Don Shula Stadium is a multi-purpose stadium located on the campus of John Carroll University in University Heights, Ohio, near Cleveland.  Don Shula Stadium is home to the Division III Blue Streaks of John Carroll University and has an official capacity of 5,416 spectators.  It also serves as a home for many of the school's varsity, club and intramural athletic programs.  The facility is named for Pro Football Hall of Fame coach and former NFL player, Don Shula.  Shula was a cornerback for the Blue Streaks in the late 1940s and was drafted in the ninth round of the 1951 NFL Draft.

History and renovation
Don Shula Stadium was built around the preexisting Wasmer Field.  Wasmer Field has been the "home turf" for the JCU Blue Streaks since 1968.  Don Shula Stadium was opened in 2003 with the official dedication and opening event held on September 27 of that year in a football game between the John Carroll Blue Streaks and the Polar Bears of Ohio Northern University.

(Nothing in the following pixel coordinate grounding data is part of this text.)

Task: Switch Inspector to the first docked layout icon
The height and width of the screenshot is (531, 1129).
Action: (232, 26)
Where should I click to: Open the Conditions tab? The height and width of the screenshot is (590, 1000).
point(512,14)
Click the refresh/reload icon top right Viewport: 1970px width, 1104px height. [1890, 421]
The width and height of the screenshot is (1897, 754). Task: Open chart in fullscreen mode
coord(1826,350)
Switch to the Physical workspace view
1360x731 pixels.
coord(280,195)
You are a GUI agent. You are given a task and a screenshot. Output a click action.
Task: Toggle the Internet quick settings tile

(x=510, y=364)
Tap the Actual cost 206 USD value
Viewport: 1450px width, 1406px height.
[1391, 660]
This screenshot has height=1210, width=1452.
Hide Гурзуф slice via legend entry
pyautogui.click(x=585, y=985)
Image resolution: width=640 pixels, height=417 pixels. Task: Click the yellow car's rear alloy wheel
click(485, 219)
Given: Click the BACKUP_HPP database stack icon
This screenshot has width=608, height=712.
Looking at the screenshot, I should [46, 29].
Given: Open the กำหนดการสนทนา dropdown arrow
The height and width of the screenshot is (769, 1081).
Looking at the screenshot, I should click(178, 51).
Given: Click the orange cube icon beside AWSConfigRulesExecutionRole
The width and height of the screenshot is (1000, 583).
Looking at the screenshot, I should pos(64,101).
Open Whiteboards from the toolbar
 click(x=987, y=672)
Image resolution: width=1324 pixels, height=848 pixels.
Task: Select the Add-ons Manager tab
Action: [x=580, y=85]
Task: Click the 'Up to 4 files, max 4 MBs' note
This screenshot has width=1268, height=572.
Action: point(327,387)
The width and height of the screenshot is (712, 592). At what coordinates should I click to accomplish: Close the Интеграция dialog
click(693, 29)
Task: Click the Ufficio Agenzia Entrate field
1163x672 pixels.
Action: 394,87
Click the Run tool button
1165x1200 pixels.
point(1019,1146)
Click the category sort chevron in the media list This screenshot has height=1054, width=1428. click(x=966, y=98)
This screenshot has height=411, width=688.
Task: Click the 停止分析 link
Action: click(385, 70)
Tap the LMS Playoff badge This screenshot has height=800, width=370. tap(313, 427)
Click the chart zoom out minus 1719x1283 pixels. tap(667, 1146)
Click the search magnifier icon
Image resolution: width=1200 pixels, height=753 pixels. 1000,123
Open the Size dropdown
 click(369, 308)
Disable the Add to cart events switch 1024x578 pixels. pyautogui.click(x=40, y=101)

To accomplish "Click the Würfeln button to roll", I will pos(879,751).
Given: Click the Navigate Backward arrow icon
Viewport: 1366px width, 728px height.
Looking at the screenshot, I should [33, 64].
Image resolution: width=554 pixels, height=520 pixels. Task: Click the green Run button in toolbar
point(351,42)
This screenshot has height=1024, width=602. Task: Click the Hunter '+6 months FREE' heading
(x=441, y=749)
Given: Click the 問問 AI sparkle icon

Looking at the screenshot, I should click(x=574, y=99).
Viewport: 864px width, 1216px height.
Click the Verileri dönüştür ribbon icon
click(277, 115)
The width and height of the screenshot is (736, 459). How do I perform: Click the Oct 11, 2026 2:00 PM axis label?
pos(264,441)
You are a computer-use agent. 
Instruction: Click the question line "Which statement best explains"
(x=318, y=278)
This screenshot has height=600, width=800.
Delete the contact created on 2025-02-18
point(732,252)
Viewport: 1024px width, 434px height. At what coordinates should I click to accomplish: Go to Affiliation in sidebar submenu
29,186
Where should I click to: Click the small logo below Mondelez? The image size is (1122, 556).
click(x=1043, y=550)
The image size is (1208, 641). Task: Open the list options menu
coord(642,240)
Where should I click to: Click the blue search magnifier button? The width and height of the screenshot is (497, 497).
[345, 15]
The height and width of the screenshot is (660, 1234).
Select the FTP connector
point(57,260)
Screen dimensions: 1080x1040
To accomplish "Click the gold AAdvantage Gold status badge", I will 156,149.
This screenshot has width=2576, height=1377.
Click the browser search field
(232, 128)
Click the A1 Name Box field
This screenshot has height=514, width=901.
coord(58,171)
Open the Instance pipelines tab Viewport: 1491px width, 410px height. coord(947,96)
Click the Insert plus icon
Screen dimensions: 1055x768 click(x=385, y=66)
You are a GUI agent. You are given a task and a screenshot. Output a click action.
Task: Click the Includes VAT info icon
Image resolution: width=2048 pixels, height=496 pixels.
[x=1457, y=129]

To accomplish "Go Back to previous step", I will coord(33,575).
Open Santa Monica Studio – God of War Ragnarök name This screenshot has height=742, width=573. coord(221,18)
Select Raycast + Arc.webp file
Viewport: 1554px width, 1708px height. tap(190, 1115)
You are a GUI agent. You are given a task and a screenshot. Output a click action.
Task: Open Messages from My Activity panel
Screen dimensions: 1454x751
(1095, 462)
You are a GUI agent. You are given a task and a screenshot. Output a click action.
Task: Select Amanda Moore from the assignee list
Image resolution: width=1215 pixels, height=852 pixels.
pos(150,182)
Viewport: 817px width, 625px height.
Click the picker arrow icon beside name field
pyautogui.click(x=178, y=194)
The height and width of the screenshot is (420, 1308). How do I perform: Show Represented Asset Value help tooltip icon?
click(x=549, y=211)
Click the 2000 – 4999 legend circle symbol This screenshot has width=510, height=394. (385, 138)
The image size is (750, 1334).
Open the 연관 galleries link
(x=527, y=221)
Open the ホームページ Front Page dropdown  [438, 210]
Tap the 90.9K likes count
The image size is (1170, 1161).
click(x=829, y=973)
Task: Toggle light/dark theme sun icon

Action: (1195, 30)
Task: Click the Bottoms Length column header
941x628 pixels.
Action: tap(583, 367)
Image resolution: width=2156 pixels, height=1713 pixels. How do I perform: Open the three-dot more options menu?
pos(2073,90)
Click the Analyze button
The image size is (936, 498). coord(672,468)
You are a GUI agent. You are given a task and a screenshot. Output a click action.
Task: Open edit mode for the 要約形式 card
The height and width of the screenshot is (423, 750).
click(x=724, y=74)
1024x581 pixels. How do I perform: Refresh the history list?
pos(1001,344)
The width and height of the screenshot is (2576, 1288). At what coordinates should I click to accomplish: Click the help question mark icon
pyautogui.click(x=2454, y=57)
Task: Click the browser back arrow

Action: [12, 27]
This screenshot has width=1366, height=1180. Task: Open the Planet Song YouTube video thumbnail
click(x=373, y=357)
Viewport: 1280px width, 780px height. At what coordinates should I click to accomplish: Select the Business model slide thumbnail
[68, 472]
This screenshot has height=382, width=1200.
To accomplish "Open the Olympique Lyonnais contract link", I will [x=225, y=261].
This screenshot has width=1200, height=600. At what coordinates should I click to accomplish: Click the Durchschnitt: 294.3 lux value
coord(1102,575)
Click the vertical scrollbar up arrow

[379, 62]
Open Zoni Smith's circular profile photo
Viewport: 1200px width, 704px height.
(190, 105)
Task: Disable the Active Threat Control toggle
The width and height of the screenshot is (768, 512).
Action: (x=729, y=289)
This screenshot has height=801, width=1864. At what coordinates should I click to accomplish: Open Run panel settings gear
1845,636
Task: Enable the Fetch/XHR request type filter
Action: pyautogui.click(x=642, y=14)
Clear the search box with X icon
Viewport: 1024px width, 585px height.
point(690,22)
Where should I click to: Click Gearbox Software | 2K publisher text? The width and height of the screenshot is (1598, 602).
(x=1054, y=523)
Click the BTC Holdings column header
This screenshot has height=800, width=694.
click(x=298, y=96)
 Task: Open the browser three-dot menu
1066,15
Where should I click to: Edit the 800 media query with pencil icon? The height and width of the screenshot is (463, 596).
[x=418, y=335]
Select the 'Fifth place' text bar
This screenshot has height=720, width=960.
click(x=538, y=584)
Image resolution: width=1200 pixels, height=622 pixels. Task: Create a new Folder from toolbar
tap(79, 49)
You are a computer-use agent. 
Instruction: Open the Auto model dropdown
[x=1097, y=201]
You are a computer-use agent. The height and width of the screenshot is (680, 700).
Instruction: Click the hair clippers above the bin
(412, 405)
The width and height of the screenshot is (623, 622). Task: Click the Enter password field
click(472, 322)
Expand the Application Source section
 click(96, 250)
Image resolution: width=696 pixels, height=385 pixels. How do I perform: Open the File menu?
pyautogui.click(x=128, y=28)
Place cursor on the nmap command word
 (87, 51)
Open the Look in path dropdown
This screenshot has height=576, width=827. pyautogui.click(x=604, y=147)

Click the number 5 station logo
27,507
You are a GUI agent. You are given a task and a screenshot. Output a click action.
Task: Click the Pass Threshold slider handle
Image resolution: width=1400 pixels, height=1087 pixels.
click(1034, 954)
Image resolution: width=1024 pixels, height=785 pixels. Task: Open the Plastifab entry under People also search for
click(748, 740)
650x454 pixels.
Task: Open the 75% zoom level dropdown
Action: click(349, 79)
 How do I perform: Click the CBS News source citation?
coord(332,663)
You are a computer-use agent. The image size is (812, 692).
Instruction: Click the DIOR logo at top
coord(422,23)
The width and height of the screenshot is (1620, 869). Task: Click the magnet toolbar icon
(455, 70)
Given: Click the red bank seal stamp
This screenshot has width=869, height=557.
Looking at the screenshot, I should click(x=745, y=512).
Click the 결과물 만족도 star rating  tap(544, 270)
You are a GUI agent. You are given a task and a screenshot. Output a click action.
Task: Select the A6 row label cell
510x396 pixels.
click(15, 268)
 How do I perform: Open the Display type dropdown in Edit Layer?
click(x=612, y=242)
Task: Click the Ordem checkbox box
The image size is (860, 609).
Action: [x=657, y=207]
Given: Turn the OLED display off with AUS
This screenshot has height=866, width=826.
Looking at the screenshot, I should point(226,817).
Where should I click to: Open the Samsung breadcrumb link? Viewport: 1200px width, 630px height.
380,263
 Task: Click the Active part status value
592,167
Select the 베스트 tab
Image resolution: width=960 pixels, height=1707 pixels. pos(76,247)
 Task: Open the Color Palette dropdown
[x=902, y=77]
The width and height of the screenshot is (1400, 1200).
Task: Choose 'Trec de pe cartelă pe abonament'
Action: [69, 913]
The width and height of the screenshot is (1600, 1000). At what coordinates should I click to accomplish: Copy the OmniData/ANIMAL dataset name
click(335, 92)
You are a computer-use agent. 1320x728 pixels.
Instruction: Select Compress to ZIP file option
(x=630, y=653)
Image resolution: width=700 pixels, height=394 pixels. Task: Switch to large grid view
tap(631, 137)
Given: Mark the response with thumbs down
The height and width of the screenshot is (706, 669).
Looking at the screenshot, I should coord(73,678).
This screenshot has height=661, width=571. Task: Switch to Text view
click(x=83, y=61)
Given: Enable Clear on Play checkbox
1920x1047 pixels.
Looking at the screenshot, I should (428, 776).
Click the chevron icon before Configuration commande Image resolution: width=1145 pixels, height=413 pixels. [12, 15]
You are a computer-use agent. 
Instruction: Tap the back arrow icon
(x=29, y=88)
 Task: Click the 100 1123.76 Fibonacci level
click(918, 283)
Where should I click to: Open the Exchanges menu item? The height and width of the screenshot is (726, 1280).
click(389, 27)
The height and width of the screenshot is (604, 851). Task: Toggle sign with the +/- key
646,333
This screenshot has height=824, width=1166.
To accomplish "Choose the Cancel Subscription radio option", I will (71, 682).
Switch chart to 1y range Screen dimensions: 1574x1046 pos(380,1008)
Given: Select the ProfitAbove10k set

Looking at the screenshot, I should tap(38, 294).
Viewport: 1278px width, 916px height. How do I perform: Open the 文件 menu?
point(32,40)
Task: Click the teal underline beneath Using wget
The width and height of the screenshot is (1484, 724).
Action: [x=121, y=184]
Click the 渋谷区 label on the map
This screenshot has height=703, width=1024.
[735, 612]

The stadium was named in honor of Don Shula, an alumnus of John Carroll University and a retired Pro Football Hall of Fame coach in the National Football League.  Shula was the defensive coordinator for the Detroit Lions for the 1960-62 seasons.  He was also the head coach for both the Baltimore Colts (1963-1969) and the Miami Dolphins (1970-1995).  In his 32 seasons as a head coach, Shula won fourteen Division titles, five AFC Championships, two Super Bowls (VII, VIII) and the 1968 NFL Championship.  He holds several NFL records including the record for most NFL regular season wins (328) and the Miami Dolphins' record for most career wins (257).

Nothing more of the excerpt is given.